**Data**:

=== Begin Enclosure ===

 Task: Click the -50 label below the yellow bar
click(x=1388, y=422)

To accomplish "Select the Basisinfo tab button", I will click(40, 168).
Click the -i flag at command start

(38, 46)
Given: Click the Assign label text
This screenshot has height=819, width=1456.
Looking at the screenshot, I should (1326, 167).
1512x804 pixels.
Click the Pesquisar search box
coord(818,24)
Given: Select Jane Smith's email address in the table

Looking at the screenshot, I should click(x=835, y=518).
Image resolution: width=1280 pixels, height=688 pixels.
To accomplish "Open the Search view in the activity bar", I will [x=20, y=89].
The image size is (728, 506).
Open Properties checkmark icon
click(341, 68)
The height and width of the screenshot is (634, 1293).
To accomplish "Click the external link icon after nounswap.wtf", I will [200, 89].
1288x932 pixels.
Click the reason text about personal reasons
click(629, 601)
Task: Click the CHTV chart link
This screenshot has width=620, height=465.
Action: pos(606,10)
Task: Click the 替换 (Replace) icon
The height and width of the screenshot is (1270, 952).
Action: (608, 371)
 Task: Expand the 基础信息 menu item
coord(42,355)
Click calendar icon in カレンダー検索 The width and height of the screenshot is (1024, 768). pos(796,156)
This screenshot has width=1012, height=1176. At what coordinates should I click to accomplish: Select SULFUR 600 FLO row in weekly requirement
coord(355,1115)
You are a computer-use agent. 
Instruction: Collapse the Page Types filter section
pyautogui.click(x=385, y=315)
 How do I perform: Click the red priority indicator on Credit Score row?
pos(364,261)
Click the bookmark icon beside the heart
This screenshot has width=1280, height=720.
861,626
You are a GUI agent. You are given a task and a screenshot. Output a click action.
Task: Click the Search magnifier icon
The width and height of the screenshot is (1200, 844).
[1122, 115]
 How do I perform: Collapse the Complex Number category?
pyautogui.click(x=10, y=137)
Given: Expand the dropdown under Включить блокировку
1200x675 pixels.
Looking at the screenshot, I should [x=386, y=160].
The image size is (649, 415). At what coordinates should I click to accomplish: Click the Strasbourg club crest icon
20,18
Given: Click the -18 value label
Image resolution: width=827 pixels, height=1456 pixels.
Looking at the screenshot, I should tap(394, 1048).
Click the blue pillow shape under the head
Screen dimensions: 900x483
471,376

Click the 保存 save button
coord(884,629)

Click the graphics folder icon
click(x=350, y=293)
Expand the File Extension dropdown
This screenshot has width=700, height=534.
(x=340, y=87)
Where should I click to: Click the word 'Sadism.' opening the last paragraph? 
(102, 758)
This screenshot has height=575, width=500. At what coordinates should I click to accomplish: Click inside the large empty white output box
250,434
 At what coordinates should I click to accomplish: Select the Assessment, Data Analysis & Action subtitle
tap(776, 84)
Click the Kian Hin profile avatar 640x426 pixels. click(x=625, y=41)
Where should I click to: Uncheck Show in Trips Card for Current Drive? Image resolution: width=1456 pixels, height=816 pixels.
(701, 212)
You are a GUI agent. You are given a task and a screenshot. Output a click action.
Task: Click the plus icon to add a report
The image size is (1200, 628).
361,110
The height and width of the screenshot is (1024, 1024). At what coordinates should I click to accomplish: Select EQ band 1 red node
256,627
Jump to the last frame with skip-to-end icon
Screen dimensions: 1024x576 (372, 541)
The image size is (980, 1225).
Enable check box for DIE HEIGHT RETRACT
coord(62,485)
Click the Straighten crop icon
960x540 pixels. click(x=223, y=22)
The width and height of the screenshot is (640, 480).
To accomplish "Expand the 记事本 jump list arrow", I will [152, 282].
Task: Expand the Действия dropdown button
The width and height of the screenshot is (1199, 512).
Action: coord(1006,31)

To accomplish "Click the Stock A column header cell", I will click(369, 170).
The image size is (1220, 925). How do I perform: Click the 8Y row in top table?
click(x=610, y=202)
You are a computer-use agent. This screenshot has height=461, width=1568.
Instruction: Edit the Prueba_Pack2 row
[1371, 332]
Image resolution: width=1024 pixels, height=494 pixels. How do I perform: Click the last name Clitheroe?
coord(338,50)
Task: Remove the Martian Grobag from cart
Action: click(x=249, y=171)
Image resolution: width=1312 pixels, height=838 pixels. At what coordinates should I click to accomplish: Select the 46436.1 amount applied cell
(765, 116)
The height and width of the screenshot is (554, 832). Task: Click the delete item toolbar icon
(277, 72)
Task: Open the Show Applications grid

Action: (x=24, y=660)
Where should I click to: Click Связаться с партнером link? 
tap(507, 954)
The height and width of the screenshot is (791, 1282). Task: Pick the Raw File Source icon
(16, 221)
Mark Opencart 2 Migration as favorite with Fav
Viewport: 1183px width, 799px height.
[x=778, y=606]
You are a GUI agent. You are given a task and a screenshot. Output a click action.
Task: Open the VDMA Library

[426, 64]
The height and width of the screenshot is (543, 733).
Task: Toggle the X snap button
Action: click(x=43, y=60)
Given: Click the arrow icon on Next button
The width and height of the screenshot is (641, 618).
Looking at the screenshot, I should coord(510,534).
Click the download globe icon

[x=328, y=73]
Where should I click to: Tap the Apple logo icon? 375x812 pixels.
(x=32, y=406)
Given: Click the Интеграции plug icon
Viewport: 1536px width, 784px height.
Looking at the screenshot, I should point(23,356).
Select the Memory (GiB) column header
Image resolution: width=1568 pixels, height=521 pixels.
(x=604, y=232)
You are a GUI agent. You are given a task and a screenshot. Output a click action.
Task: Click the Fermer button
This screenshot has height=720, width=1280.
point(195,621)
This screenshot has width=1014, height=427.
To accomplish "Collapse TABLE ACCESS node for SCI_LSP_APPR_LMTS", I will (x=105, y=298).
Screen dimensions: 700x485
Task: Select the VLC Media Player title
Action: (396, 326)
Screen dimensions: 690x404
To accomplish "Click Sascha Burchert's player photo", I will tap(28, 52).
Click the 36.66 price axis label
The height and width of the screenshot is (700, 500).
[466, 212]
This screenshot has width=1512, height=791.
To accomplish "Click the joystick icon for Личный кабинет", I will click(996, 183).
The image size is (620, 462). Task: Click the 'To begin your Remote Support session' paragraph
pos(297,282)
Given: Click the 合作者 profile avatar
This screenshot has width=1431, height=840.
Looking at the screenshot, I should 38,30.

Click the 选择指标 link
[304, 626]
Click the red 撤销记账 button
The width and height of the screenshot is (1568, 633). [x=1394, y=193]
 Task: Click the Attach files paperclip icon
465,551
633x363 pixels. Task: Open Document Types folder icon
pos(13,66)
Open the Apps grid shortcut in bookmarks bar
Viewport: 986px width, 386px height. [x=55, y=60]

=== End Enclosure ===

**What you should do**: Say only how many lines among the entries above contain the string "header".

**Solution below**: 2